7. **Convert back to $x$ and $y$ and check for integer solutions.**
Remember $x-1=A \Rightarrow x=A+1$ and $3y-4=B \Rightarrow 3y=B+4 \Rightarrow y=(B+4)/3$. For $y$ to be an integer, $B+4$ must be divisible by 3.

* **Case 1: $A=5, B=5$**
$x = 5+1 = 6$
$y = (5+4)/3 = 9/3 = 3$.
This is an integer solution: $(x,y) = (6,3)$.

* **Case 2: $A=5, B=-5$**
$x = 5+1 = 6$
$y = (-5+4)/3 = -1/3$. Not an integer.

* **Case 3: $A=-5, B=5$**
$x = -5+1 = -4$
$y = (5+4)/3 = 9/3 = 3$.
This is an integer solution: $(x,y) = (-4,3)$.
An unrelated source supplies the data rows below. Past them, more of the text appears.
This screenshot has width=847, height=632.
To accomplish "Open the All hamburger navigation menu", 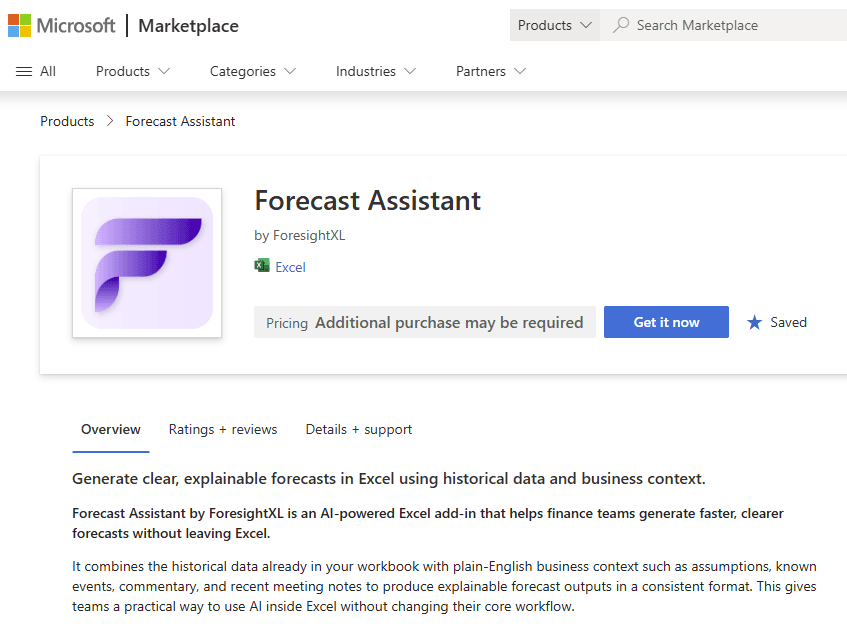I will [36, 71].

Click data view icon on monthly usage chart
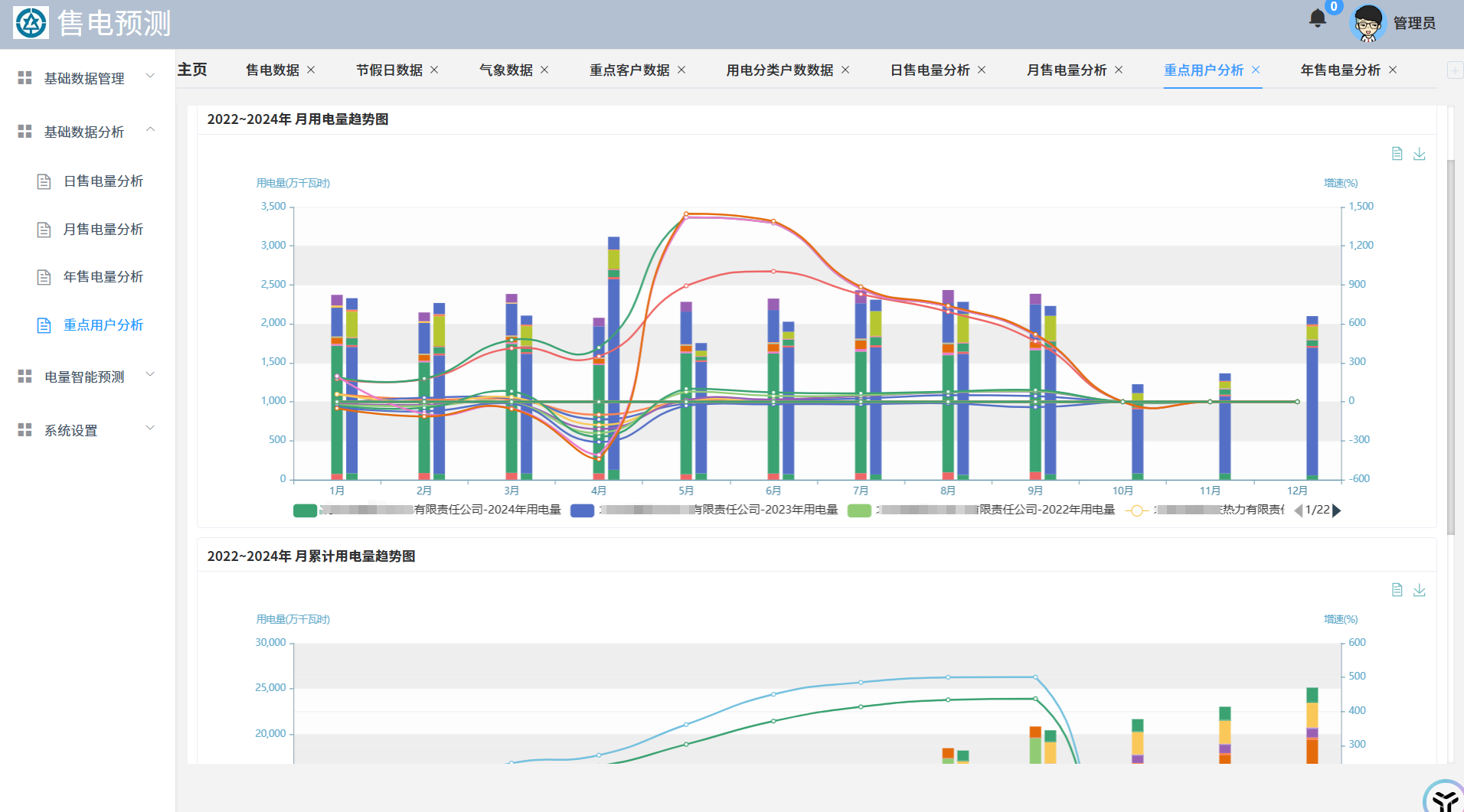pos(1397,154)
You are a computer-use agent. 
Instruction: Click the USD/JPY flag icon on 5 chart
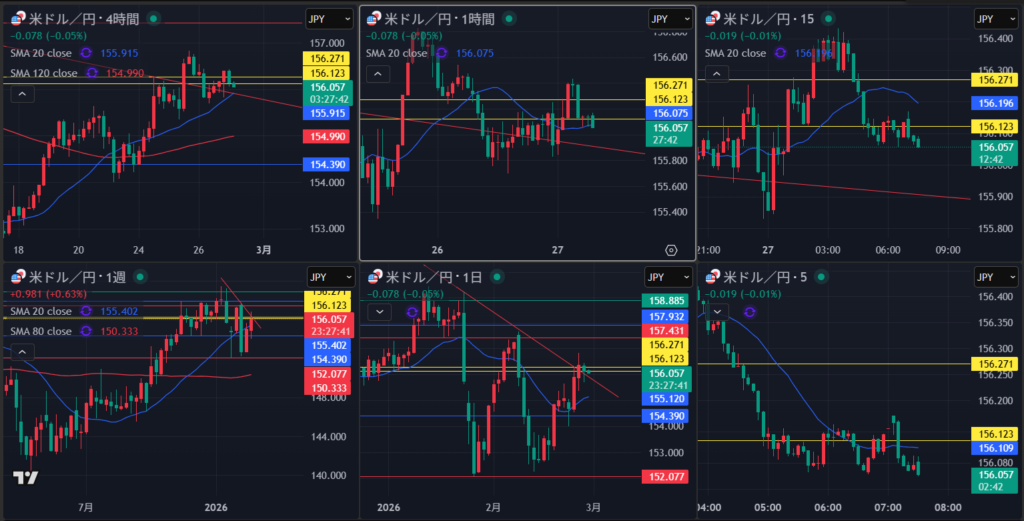point(712,277)
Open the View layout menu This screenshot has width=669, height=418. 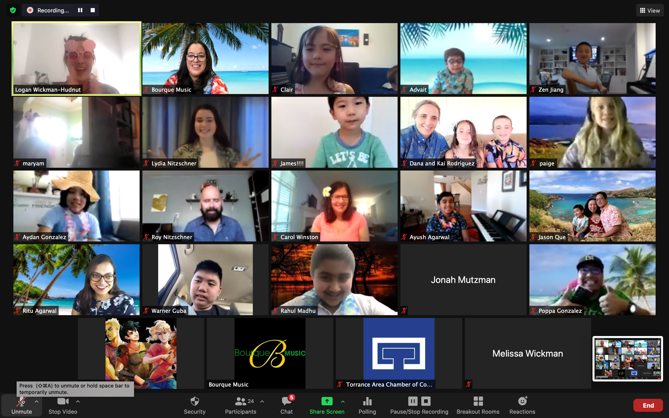(x=649, y=10)
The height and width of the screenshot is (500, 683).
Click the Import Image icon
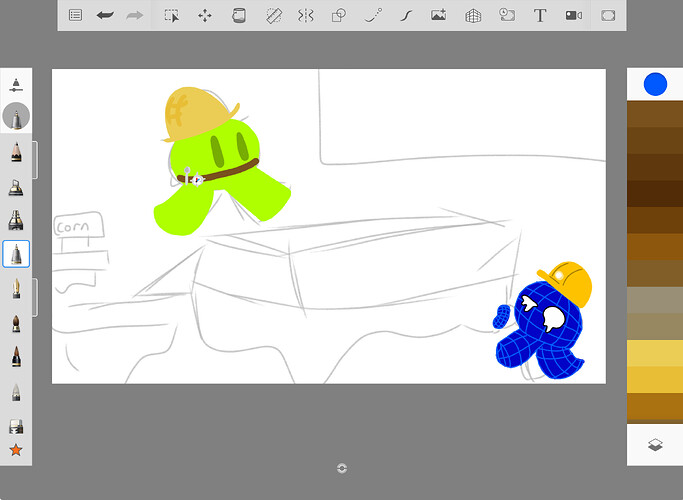439,15
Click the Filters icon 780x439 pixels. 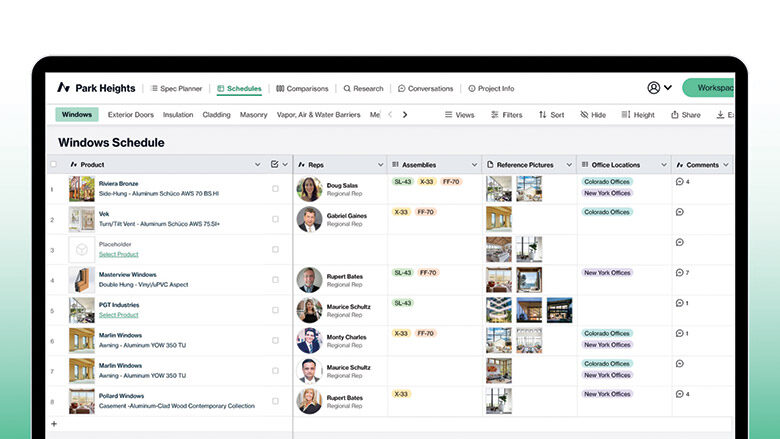point(494,115)
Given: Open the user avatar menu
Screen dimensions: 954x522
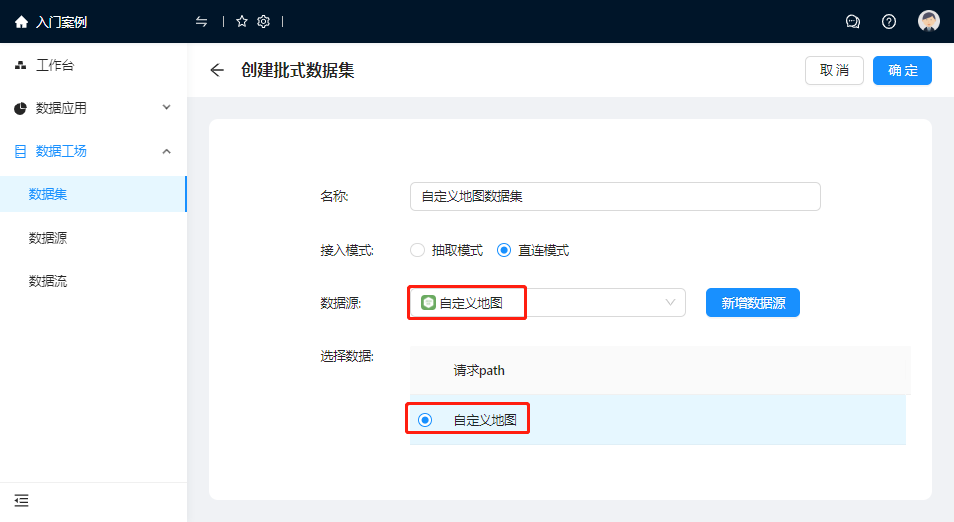Looking at the screenshot, I should 929,22.
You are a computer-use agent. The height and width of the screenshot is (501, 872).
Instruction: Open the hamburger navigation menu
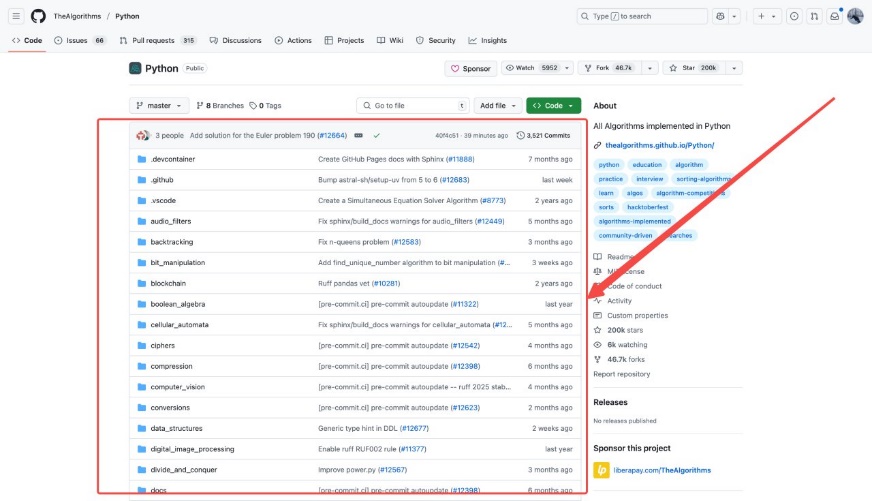click(17, 16)

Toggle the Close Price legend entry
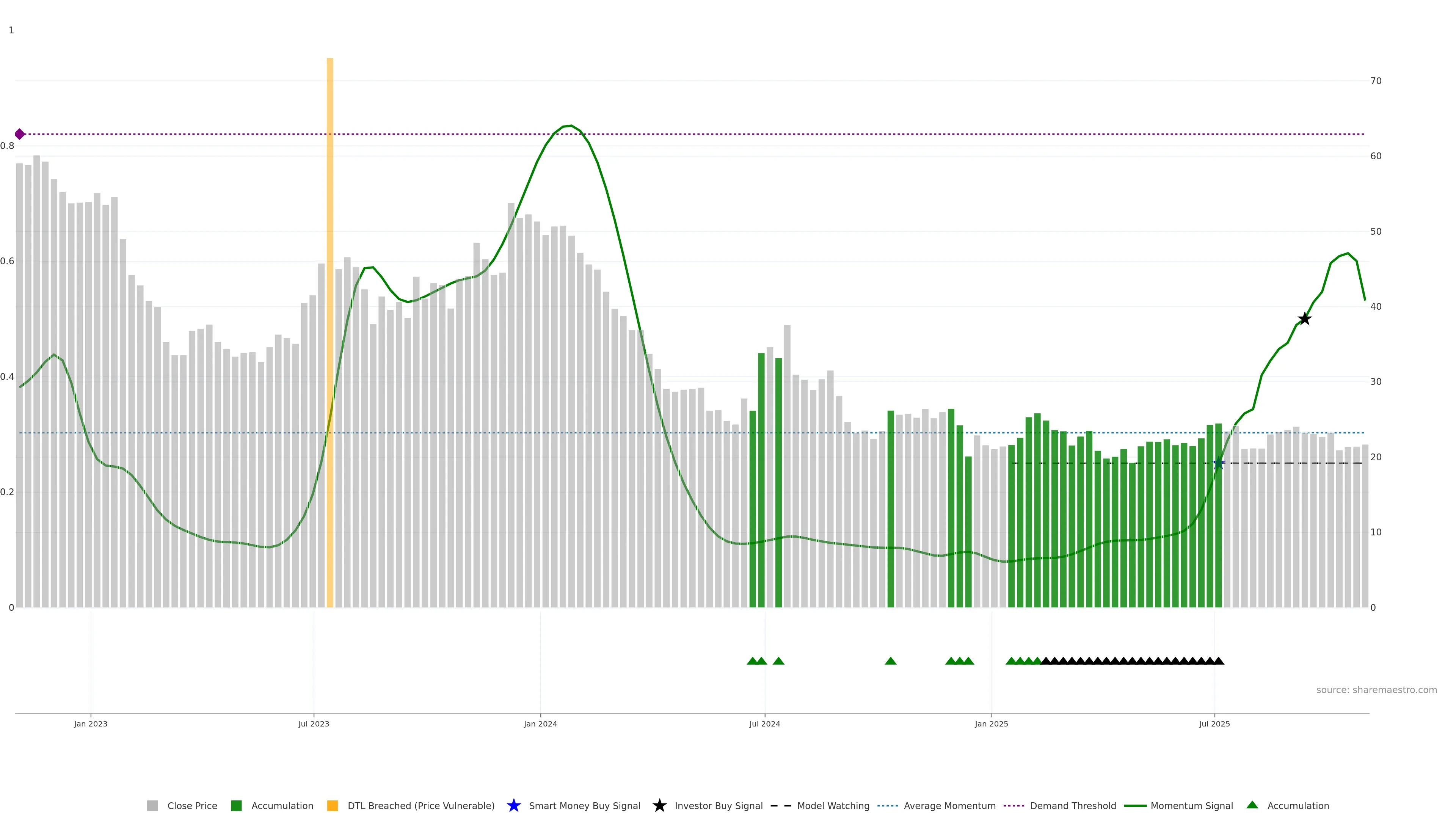click(191, 805)
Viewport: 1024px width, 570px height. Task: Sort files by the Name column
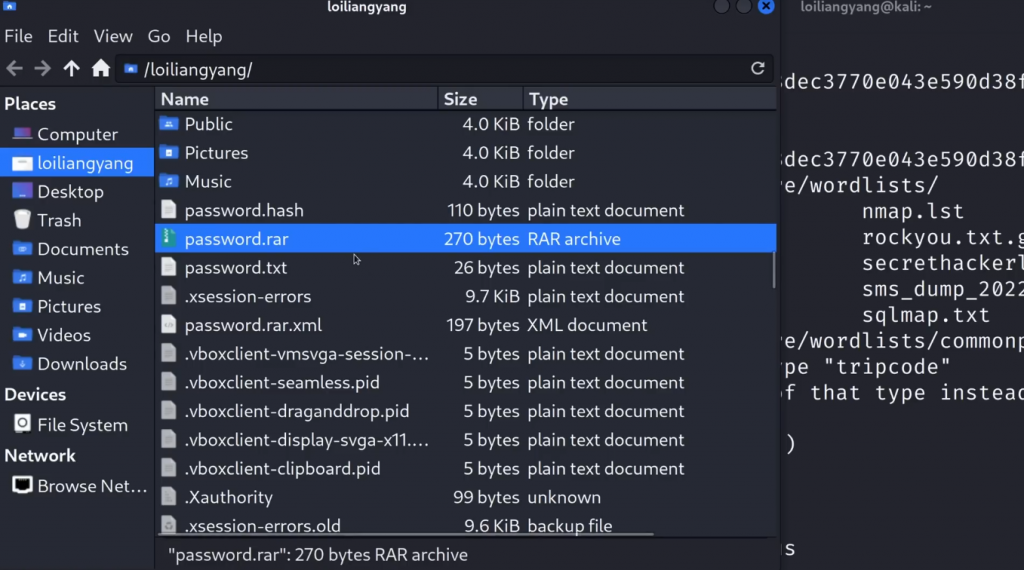point(296,99)
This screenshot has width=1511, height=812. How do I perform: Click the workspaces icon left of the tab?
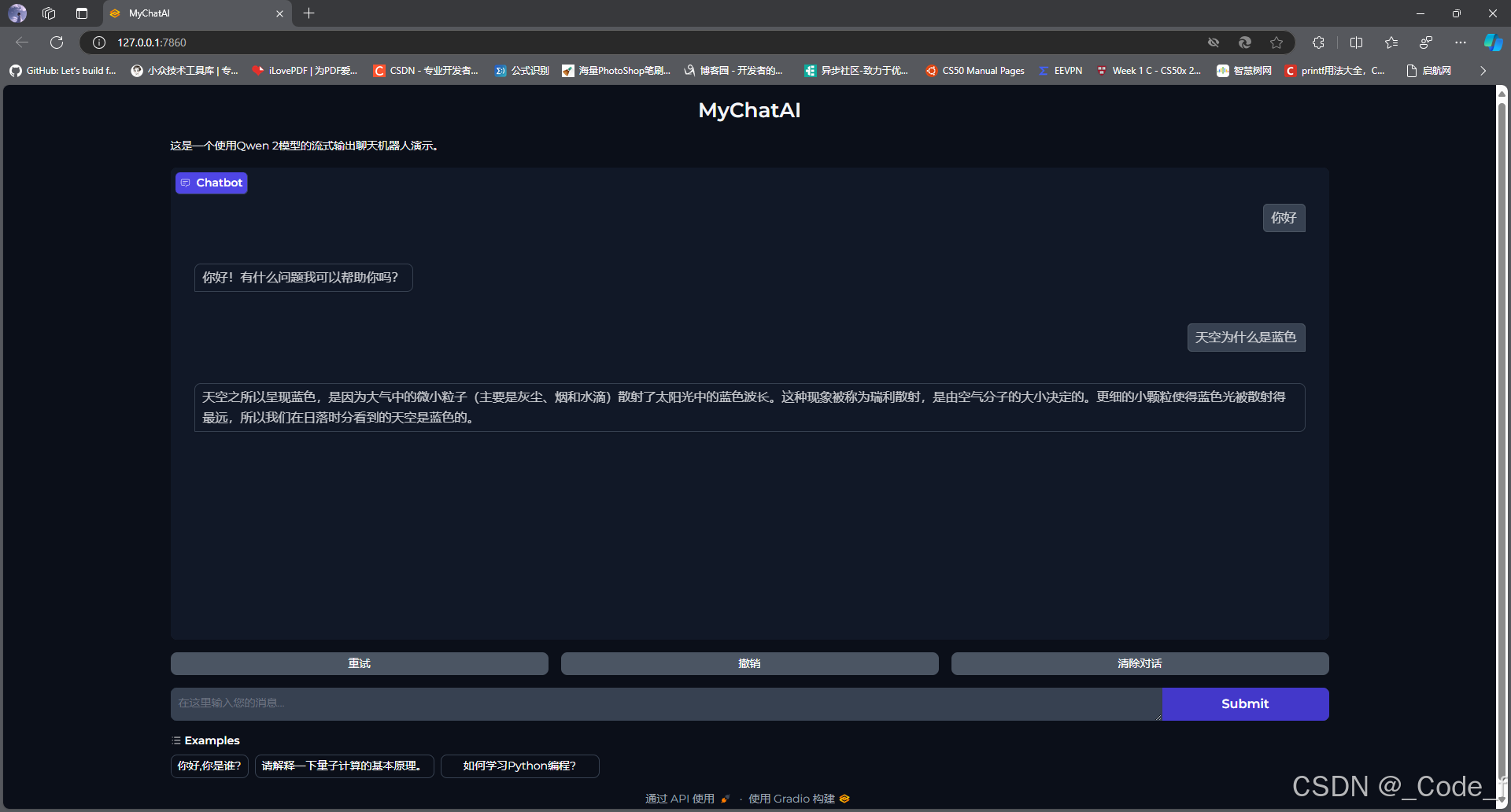[49, 13]
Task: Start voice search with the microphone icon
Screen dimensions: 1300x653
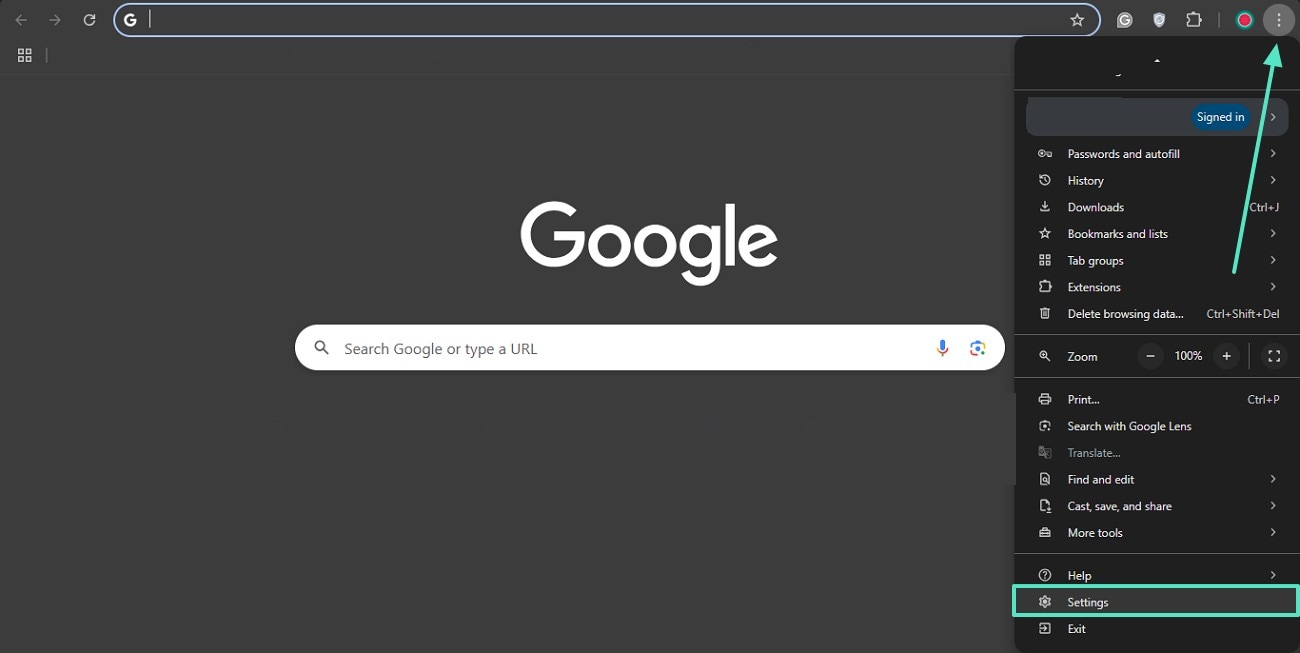Action: [x=942, y=348]
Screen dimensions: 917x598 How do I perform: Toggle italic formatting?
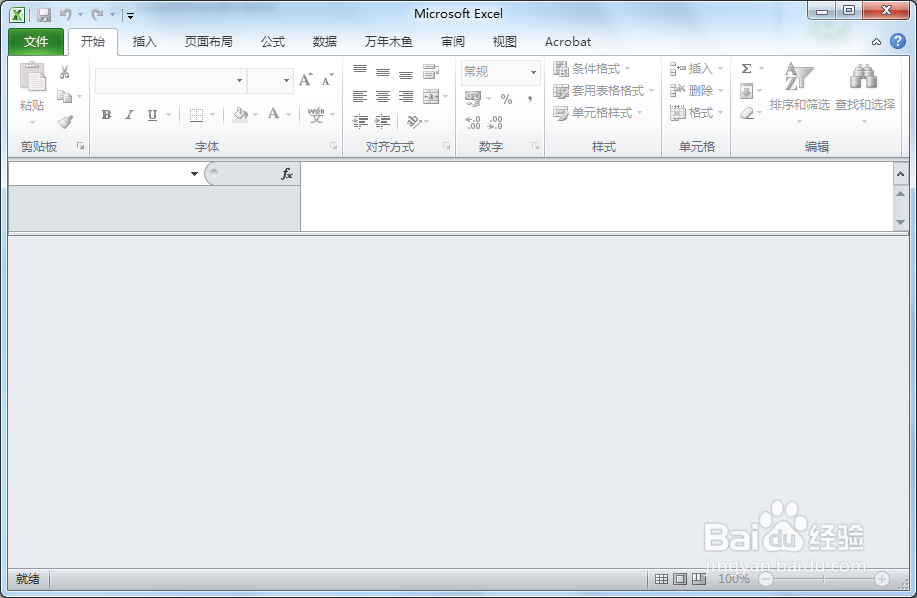click(x=128, y=115)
* **Case 4: $A=-5, B=-5$**
$x = -5+1 = -4$
$y = (-5+4)/3 = -1/3$. Not an integer.

* **Case 5: $A=25, B=35$**
$x = 25+1 = 26$
$y = (35+4)/3 = 39/3 = 13$.
This is an integer solution: $(x,y) = (26,13)$.

* **Case 6: $A=25, B=-35$**
$x = 25+1 = 26$
$y = (-35+4)/3 = -31/3$. Not an integer.

* **Case 7: $A=-25, B=35$**
$x = -25+1 = -24$
$y = (35+4)/3 = 39/3 = 13$.
This is an integer solution: $(x,y) = (-24,13)$.

* **Case 8: $A=-25, B=-35$**
$x = -25+1 = -24$
$y = (-35+4)/3 = -31/3$. Not an integer.